[[ Data for analysis, beginning ]]

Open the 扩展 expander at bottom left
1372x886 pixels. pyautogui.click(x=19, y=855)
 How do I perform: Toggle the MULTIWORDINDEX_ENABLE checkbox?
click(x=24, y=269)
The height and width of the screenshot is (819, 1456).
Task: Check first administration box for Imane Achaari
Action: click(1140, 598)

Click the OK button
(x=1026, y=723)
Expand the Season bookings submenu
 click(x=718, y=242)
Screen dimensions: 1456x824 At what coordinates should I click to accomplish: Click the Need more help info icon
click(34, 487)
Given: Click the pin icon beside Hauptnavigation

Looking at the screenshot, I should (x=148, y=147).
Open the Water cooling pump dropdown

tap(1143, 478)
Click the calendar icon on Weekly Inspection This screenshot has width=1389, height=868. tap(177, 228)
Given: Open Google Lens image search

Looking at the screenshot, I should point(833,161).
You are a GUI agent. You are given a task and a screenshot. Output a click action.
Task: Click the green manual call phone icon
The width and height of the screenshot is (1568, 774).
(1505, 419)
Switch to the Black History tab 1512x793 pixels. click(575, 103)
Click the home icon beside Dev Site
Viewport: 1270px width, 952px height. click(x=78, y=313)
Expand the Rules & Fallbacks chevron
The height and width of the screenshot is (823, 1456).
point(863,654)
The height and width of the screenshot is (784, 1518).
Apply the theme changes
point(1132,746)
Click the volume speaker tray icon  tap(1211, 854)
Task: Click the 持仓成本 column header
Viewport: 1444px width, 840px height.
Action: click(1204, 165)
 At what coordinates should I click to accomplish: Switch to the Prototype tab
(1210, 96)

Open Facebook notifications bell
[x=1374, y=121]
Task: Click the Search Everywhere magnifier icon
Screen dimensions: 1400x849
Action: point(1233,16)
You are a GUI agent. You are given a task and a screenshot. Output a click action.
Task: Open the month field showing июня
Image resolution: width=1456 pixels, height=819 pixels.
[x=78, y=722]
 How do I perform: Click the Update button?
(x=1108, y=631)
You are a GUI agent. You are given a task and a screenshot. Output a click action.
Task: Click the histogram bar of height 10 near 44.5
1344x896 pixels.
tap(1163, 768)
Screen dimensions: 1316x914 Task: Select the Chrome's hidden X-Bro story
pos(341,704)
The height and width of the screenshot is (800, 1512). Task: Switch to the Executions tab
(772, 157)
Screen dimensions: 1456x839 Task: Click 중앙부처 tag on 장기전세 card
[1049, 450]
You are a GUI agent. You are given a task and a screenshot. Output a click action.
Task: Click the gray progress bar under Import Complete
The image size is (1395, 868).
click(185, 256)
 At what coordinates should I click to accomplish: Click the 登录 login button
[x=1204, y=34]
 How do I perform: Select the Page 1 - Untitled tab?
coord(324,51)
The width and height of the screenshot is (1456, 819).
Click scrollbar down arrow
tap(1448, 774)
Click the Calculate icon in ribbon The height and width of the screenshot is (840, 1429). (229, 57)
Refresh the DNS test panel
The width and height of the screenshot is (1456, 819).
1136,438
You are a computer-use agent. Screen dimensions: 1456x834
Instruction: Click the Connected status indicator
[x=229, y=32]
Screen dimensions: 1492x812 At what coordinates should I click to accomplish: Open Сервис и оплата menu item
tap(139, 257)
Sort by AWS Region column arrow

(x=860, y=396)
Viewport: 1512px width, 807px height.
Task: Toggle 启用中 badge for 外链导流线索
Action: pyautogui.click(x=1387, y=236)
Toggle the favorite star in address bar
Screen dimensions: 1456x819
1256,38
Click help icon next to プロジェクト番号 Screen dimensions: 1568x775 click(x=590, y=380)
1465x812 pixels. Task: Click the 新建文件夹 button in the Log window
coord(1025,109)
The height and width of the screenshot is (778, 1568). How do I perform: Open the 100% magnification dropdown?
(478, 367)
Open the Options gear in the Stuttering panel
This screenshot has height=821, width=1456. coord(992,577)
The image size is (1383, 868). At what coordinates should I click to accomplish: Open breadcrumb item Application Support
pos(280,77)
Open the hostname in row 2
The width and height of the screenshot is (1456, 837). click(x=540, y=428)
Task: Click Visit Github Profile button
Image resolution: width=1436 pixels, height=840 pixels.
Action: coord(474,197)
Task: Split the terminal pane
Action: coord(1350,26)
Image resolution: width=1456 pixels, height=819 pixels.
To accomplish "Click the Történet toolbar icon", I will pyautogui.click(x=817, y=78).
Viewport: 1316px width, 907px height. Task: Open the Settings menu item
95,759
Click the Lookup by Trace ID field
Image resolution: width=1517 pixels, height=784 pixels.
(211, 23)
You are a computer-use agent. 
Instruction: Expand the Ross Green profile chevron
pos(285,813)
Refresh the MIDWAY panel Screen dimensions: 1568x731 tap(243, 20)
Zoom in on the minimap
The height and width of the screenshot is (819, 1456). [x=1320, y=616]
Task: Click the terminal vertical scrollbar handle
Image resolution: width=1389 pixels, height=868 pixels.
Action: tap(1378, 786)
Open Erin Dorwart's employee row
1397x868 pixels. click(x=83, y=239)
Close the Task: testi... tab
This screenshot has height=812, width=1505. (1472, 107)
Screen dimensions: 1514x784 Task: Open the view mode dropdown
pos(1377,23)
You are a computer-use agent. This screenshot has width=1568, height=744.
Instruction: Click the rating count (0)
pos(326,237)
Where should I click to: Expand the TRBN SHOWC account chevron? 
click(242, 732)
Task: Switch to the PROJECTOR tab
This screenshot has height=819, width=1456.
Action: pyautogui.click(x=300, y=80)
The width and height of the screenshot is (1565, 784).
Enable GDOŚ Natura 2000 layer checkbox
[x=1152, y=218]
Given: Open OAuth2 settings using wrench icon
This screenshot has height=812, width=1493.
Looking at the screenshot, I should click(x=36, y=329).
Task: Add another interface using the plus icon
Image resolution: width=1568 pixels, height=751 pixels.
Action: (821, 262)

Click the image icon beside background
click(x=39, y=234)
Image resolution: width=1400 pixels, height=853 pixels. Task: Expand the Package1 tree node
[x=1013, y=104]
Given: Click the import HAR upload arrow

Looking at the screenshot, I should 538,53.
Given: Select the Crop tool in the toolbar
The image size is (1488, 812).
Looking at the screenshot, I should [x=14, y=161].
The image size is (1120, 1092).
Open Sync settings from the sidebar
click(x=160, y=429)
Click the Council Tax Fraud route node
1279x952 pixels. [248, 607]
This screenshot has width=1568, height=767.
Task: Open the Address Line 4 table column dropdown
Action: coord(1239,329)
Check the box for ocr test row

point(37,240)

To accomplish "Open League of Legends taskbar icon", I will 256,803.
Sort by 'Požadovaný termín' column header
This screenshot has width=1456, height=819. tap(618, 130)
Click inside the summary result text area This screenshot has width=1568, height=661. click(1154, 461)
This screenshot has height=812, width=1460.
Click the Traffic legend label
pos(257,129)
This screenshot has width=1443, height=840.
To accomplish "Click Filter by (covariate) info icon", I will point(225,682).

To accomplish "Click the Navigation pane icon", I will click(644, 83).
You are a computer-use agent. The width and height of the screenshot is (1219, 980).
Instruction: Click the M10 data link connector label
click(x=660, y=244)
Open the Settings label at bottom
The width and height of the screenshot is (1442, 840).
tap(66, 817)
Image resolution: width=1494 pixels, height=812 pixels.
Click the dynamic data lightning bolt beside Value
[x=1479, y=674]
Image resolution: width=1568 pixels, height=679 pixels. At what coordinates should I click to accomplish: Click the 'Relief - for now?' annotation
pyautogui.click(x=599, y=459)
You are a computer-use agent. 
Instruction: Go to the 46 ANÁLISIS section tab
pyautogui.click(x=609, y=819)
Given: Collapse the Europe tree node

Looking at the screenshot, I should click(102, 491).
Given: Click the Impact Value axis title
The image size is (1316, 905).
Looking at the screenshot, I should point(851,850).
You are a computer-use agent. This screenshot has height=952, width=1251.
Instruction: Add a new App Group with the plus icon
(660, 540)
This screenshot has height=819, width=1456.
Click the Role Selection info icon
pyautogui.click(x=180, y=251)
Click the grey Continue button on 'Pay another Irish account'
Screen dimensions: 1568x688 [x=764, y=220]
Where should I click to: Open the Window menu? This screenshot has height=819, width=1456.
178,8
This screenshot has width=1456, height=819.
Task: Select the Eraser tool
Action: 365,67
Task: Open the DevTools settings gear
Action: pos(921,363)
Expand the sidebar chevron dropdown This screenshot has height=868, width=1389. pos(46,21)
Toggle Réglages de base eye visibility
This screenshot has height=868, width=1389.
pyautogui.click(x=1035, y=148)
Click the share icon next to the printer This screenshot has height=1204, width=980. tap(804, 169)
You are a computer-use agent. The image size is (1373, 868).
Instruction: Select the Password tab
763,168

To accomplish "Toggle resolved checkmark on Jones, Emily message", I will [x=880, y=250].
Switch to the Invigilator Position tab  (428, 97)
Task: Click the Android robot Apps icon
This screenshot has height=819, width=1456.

[[ Data for analysis, end ]]

(Exercise aim):
Would you tally the lines above holding "using" and reply with the total alone?

(Written answer):
2